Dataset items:
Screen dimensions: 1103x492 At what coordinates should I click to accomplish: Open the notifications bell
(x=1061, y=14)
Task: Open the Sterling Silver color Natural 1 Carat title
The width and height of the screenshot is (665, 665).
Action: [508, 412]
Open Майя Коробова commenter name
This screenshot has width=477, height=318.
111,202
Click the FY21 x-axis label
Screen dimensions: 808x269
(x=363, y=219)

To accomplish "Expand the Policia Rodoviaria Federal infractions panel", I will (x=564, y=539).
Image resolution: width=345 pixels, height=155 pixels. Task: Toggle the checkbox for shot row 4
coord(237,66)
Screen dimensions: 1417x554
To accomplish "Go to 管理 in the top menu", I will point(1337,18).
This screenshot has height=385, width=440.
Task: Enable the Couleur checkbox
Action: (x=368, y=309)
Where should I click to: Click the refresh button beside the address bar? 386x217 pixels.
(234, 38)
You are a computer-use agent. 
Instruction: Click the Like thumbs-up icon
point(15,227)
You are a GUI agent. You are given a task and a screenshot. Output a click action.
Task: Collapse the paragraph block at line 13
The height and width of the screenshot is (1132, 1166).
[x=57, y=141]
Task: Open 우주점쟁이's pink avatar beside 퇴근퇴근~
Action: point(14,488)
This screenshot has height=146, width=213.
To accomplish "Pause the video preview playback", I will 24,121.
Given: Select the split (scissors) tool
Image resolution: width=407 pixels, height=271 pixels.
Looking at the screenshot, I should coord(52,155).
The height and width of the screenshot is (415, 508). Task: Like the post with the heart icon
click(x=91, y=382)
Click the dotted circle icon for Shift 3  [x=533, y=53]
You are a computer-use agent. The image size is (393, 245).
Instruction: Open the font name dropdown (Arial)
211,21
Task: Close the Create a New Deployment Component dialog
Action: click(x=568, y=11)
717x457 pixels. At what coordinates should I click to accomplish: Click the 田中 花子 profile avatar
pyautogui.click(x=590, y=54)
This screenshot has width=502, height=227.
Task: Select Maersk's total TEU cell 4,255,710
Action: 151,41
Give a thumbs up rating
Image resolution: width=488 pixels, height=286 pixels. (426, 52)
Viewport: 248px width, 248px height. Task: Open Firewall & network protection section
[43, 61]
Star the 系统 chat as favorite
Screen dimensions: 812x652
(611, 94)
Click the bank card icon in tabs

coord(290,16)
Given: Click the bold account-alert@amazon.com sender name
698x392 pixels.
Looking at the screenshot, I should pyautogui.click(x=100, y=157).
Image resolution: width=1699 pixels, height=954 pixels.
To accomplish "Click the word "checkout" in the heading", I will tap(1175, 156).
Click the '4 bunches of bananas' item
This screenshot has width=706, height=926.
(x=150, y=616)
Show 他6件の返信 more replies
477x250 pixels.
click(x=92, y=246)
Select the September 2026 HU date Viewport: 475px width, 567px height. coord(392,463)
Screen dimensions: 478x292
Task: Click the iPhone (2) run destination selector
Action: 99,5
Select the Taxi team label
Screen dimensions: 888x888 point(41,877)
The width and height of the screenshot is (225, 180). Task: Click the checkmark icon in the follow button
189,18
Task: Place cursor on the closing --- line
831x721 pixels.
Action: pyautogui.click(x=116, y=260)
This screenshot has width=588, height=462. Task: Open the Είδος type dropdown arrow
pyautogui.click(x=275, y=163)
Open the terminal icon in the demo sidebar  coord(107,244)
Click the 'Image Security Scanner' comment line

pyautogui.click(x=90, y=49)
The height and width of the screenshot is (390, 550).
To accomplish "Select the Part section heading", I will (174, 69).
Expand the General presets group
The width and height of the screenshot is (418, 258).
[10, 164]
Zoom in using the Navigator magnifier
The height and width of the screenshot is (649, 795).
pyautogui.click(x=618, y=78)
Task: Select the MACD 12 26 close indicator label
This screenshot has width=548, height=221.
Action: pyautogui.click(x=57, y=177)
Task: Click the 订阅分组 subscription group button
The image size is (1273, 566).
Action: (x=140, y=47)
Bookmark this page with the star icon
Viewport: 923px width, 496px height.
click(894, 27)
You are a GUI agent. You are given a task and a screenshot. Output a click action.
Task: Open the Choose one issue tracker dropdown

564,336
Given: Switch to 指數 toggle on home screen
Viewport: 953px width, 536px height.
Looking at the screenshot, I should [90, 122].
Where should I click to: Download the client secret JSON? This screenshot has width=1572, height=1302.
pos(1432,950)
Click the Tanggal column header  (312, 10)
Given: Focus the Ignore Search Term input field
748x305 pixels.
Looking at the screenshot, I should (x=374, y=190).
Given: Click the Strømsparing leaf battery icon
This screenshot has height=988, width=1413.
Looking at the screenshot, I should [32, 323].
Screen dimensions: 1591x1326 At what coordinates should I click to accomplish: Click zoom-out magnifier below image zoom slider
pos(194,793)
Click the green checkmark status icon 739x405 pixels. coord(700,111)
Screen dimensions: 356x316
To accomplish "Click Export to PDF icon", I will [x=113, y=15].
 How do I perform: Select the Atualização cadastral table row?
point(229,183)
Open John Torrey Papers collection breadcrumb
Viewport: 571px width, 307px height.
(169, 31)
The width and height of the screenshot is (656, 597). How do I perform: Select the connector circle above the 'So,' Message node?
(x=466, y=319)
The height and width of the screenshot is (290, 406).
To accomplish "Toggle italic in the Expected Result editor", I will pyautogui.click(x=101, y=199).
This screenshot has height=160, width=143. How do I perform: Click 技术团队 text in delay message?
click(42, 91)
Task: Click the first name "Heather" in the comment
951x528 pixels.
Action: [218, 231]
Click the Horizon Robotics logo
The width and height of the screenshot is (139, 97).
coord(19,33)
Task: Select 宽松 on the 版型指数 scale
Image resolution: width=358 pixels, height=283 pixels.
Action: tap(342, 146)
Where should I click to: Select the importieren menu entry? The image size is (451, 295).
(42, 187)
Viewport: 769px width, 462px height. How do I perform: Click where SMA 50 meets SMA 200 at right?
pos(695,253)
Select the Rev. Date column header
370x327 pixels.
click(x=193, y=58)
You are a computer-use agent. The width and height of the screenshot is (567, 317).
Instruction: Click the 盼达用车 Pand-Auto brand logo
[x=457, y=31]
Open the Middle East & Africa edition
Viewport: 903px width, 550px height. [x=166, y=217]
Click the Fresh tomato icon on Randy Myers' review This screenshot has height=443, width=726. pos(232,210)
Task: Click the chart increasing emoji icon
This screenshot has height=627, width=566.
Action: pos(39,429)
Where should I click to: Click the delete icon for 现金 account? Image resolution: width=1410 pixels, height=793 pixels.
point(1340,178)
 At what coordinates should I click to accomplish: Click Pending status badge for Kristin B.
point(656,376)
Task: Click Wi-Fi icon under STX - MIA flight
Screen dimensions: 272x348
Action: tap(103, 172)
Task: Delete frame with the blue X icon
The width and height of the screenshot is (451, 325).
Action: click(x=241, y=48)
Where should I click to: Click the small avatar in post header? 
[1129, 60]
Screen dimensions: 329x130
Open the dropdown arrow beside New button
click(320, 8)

WHAT IS EXPECTED ▸ Would you copy out exactly the lines above that start at the one containing "This screenshot has width=477, height=318." and end at the one containing "This screenshot has height=146, width=213.", inclusive?

SOLUTION FOR THIS TASK ▸
This screenshot has width=477, height=318.
111,202
Click the FY21 x-axis label
Screen dimensions: 808x269
(x=363, y=219)

To accomplish "Expand the Policia Rodoviaria Federal infractions panel", I will (x=564, y=539).
Image resolution: width=345 pixels, height=155 pixels. Task: Toggle the checkbox for shot row 4
coord(237,66)
Screen dimensions: 1417x554
To accomplish "Go to 管理 in the top menu", I will point(1337,18).
This screenshot has height=385, width=440.
Task: Enable the Couleur checkbox
Action: (x=368, y=309)
Where should I click to: Click the refresh button beside the address bar? 386x217 pixels.
(234, 38)
You are a computer-use agent. 
Instruction: Click the Like thumbs-up icon
point(15,227)
You are a GUI agent. You are given a task and a screenshot. Output a click action.
Task: Collapse the paragraph block at line 13
The height and width of the screenshot is (1132, 1166).
[x=57, y=141]
Task: Open 우주점쟁이's pink avatar beside 퇴근퇴근~
Action: point(14,488)
This screenshot has height=146, width=213.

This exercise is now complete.